I haven’t written about the tsunami yet, ’cause I just don’t know what to say. Or think. It’s beyond comprehension. I remember how my gut felt like it was being wrenched from my body when I saw the images of the mothers wailing over the bodies of their dead children. I remember wanting to hold all of my children close when I heard the story about the mother who had to choose which child to hold onto when the wave came. (She chose the younger, more vulnerable one, but fortunately the other one survived too so she didn’t have to live with the guilt all of her life.) I remember thinking God was evil and didn’t deserve to be in my life any more. I remember trying to imagine standing on the beach, watching the huge wave come and swallow your whole village. I remember trying to visualize and comprehend what it must have felt like to walk among the ruins and see the broken houses, the broken playgrounds, and all those bodies of people who used to be your neighbours, your classmates, your children – all the people that filled your life before this moment.

Roger Kamenetz (Beliefnet) says it well: “I am trying to connect to this tragedy the best I can. The pictures help a little. I see dead children on the floor, a parent weeping. The little ones look like they are sleeping; it is unimaginable that they are dead. I see a parent holding his dead child. I feel in my body what it is like to hold… that weight. To feel the life gone, and the heaviness of a body that does not have life. It is different from holding a sleeping child, carrying a child to bed for instance. I can feel what this father feels in the photo, can reach in my imagination, and in my memory.But I can’t multiply what I feel by 10,000 or 40,000, or even by ten. We know more than we can feel. And we respond as best we can, I think. This is our situation in a time of instant global communication.”
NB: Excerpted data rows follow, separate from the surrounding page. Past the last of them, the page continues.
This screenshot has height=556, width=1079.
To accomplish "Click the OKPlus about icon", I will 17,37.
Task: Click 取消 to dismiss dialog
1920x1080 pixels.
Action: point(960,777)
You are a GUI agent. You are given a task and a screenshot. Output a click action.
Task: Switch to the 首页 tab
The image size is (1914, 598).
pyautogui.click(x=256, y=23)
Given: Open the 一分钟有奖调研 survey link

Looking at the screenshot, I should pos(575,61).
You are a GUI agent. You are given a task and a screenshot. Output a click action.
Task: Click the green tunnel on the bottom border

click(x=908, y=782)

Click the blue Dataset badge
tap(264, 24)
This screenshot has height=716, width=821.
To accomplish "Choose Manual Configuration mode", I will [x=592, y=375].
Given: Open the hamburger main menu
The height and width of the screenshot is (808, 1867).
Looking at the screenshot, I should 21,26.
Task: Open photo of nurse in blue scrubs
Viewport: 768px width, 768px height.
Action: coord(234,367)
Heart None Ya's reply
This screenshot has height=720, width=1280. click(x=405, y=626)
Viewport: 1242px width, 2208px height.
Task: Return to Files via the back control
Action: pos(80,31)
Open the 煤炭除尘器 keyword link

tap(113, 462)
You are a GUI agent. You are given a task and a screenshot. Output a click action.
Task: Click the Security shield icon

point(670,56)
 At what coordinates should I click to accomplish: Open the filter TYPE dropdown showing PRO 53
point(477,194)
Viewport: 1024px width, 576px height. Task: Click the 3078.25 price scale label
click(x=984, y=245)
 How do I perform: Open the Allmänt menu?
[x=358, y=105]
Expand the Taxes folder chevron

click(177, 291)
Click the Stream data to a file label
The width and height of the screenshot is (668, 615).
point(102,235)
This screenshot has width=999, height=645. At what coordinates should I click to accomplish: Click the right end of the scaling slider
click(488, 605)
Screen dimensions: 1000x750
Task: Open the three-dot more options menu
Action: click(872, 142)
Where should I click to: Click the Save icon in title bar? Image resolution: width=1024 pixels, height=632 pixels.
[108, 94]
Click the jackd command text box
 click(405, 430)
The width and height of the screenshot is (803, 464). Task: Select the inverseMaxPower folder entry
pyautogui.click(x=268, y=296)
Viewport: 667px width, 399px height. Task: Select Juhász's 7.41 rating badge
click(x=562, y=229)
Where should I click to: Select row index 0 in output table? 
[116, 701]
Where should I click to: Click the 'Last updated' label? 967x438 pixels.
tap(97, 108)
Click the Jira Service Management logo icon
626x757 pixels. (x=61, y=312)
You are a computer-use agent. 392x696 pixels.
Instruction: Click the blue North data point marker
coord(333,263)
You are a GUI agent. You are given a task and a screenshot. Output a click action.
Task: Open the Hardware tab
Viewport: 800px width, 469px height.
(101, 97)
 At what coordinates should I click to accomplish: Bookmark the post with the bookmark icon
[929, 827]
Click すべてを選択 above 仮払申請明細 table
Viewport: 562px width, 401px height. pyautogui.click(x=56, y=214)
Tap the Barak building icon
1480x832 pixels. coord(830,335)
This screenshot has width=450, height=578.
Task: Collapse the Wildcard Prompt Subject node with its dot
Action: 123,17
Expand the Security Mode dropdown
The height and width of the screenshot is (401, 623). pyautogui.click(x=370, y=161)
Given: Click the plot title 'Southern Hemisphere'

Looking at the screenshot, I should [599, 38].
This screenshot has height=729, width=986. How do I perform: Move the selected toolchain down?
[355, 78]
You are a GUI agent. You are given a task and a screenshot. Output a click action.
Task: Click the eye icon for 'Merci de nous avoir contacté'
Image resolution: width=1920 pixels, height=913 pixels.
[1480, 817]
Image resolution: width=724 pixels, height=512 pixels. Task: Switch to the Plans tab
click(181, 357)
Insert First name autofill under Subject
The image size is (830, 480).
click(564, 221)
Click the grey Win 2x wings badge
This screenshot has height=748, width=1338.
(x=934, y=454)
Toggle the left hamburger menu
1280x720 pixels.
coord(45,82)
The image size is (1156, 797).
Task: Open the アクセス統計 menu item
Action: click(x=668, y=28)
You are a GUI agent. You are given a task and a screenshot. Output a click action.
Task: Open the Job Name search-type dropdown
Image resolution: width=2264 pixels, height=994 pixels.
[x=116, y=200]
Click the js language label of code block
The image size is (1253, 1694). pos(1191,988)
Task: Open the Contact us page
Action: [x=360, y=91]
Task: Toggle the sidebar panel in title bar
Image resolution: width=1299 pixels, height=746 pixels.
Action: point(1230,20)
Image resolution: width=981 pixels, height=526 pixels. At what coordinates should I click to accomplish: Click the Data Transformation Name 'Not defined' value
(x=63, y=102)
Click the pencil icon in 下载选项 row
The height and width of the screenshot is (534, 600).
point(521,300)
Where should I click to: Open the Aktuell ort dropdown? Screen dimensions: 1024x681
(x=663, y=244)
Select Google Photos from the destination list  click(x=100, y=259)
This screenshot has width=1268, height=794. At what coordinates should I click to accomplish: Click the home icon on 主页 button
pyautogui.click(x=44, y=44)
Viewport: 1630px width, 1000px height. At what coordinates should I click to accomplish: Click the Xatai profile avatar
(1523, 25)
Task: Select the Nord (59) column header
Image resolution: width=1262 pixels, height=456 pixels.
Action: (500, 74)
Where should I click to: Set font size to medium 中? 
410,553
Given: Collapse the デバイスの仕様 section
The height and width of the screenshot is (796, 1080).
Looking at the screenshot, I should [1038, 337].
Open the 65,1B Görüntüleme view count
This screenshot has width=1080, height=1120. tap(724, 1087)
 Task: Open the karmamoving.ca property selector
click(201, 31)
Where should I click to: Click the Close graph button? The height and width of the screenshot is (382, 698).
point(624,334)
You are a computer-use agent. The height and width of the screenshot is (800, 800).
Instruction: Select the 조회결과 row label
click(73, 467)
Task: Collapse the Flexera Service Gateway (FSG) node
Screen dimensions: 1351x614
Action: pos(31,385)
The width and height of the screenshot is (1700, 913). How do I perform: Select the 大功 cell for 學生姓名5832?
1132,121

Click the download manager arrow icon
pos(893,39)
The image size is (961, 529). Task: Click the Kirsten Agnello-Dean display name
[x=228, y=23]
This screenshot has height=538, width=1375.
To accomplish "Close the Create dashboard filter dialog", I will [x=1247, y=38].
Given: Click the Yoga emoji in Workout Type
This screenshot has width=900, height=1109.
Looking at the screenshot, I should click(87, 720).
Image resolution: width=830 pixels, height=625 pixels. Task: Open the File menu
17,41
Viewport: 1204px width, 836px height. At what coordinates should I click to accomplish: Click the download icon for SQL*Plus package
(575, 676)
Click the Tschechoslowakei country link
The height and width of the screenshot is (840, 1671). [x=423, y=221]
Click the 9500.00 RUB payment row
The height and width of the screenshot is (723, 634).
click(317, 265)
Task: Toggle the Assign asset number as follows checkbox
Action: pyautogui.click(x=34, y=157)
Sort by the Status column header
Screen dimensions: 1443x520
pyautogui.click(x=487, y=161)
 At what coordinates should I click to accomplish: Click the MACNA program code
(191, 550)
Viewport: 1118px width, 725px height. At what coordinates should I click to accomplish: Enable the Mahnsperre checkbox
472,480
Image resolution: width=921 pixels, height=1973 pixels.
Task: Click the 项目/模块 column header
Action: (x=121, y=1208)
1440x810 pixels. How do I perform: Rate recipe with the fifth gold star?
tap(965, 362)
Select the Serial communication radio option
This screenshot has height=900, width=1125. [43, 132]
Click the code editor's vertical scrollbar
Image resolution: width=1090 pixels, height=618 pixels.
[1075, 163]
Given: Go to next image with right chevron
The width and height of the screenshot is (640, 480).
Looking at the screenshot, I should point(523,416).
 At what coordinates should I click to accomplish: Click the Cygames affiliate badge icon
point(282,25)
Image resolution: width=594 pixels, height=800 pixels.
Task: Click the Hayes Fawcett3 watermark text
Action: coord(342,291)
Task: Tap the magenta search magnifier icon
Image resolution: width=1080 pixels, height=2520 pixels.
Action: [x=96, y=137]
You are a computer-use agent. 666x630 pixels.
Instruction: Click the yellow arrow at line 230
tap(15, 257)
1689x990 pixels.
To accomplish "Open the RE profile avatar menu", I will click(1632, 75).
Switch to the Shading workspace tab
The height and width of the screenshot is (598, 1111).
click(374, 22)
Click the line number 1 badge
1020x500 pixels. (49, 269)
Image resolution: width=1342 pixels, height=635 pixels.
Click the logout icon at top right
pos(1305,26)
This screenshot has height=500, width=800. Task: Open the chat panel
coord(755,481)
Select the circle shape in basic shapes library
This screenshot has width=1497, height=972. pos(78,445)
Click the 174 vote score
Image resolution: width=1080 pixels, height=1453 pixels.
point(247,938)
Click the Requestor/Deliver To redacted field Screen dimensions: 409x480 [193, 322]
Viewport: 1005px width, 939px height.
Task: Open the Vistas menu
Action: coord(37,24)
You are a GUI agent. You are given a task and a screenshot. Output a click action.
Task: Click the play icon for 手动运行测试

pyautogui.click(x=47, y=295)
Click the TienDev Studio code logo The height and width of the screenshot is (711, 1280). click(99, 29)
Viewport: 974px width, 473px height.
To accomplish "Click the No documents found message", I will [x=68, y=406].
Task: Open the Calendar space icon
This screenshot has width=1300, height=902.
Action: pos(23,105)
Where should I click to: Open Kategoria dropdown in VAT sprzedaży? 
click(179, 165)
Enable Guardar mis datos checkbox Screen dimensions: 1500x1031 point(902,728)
What I like about Kamenetz piece is that he says we shouldn’t focus on whether God was in the tsunami. The tsunami was. Period. We don’t need to explain it. What we know for certain is that God is in the response. “And now another wave is spreading, and it is also vast, and it spreads through the hearts of those who let themselves feel it.”

And now, as I prepare for what I’ll see in Africa, I wonder if I can accept the questions there too. Can I accept that a loving God lets it happen without intervening? Can I “sit with the questions” and still find peace?

“The disaster is. It happened to a ‘dear one,’ someone’s ‘dear one,’ many dear ones. I open my heart and feel it. The place it touches in me, touches God.”